Guest More than 1 year ago
The author Jamaica Kincaid speaks /tells the story. Sometimes other author's voices are not professional but in this case, her voice is clear and beautiful. This part of her autobiography deals with her relationship with her brother. He has contracted the HIV virus and is in the hospital. He looks terrible. Jamaica Kincaid blasts the hospitals not having AZT for their patients that are HIV. She says that the hospital was never any good, perhaps referring to the British colonial administration, but now she says it's terrible. She goes on to describe the dirt on the revolving fan in 'the' HIV room, sometimes falling off. She says the island government is corrupt. She is able to bring the AZT from the U.S. and he recovers only to relapse with his promiscuous sexual activity. I felt great frustration at this point in the book. A person coming so close to death, escaping only to do it all over again. He is 33 years old. Jamaica Kincaid also examines the relationship of her brothers to her mother and her relation to her mother. She says that her mother is great with children but not empathic with her adult offspring. She tells of her mother burning the collection of books that Jamaica Kincaid had. It was hard to believe that a mother could do that to her daughter. There are many other interesting explorations with a sense of balance.

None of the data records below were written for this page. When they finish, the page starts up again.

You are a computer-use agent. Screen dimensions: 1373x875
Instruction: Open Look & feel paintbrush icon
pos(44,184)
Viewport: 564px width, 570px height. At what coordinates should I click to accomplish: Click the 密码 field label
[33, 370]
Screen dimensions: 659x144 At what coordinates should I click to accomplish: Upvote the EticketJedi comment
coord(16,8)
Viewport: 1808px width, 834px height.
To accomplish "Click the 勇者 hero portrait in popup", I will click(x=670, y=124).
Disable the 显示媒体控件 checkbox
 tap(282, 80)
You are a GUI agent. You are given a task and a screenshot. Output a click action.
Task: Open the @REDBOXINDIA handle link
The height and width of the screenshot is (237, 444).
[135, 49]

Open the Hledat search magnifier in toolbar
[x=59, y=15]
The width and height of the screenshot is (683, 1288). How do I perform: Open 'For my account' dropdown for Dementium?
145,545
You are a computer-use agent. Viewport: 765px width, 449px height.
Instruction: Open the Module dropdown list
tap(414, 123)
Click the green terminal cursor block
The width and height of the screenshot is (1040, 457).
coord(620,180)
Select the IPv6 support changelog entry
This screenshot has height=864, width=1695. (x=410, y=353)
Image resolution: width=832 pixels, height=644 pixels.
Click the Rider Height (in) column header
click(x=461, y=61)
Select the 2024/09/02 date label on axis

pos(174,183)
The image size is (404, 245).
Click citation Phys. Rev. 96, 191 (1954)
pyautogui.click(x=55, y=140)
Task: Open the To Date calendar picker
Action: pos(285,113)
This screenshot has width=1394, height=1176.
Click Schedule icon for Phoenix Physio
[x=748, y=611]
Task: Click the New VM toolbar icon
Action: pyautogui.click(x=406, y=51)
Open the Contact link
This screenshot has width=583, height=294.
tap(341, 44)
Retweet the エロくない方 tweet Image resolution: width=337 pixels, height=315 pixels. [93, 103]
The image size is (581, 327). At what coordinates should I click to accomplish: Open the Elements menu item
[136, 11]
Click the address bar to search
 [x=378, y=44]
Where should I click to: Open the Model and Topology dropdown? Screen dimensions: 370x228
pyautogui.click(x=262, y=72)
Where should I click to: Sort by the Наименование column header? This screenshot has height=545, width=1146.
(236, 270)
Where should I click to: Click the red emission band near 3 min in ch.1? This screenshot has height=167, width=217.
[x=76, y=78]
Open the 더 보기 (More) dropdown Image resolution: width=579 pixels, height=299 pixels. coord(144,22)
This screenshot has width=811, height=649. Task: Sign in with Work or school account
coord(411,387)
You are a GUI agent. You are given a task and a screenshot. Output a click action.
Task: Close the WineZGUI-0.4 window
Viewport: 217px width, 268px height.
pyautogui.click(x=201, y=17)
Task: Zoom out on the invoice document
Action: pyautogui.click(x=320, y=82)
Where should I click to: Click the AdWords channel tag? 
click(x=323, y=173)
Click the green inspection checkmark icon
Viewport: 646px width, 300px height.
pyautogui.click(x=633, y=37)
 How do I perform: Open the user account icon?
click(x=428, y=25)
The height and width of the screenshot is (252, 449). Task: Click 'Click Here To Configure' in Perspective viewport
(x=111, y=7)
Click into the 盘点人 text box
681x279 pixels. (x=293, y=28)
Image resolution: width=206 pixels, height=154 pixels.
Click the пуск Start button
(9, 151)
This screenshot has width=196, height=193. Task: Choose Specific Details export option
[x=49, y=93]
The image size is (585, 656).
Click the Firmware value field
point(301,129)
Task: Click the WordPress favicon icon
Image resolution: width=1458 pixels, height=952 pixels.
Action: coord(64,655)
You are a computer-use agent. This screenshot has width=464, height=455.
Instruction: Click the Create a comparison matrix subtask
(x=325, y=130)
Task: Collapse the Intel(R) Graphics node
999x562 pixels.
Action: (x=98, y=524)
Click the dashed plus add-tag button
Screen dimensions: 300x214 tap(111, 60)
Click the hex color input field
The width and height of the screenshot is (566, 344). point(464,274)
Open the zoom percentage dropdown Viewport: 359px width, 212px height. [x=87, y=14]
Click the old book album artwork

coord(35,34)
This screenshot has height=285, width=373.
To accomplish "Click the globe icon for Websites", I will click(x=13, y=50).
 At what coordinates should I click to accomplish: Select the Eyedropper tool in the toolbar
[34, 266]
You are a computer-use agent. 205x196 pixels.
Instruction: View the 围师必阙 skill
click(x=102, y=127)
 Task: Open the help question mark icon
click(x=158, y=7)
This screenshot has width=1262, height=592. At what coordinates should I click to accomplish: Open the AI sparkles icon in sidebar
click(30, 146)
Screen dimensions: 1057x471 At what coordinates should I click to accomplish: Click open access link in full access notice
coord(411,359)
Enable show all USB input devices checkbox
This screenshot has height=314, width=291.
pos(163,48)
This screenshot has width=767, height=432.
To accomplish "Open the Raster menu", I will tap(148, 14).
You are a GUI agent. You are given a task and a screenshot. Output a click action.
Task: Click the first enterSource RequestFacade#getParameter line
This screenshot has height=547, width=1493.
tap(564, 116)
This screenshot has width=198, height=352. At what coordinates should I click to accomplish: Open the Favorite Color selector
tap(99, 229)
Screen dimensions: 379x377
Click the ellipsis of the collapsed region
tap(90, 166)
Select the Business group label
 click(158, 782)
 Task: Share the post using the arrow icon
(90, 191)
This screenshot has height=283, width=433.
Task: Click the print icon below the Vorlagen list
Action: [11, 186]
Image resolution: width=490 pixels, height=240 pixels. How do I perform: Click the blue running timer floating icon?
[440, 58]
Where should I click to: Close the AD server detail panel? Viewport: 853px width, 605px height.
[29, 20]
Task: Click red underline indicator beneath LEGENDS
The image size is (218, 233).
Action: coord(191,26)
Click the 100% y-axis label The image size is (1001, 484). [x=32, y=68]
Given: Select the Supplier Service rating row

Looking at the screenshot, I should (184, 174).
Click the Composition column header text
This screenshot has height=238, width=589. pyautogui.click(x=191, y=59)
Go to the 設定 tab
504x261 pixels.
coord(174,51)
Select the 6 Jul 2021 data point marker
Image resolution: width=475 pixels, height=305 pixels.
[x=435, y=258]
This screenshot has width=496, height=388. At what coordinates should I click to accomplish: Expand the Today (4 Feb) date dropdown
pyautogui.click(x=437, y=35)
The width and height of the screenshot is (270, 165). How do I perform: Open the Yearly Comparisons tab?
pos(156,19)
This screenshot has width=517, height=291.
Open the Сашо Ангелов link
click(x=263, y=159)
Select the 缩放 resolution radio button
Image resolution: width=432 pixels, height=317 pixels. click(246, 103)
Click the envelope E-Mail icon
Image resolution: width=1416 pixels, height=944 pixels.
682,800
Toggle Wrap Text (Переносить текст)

Guest More than 1 year ago
Jamaica Kincaid's brother died from the aids virus. This book is about her dealing with this loss. Although she was older and never knew him that well she visited him ni the hospital often. Her brother Devon was involved in unprotected sex, as well as drugs. By the time he died Jamaica had a family of her own, but she got her brother medicine from a Doctor in the U.S.A. Their family lived on the island of Antigua where medical attention was hard to get. When he dies its about half way through the book. The rest of the book is how their family deals with the fact of the Aids virus and the loss of their family member. This book was decent , but it got pretty boring after he died, it was a little to emotional, and to me just unintresting.
Guest More than 1 year ago
Well, I think all could have been said in a lot less that almost 200 pages..maybe about in a third of the pages...the author is quite repetitious at times and some of the descriptions are quite graphic. I learned a few things about AIDS that I did not know... I think the author has some forgiveness to do of her own and perhaps in reading this book it will give the reader a better understanding of why it does no good to hold on to bitter and hatefull feelings..maybe this was her way of letting go......I hope so!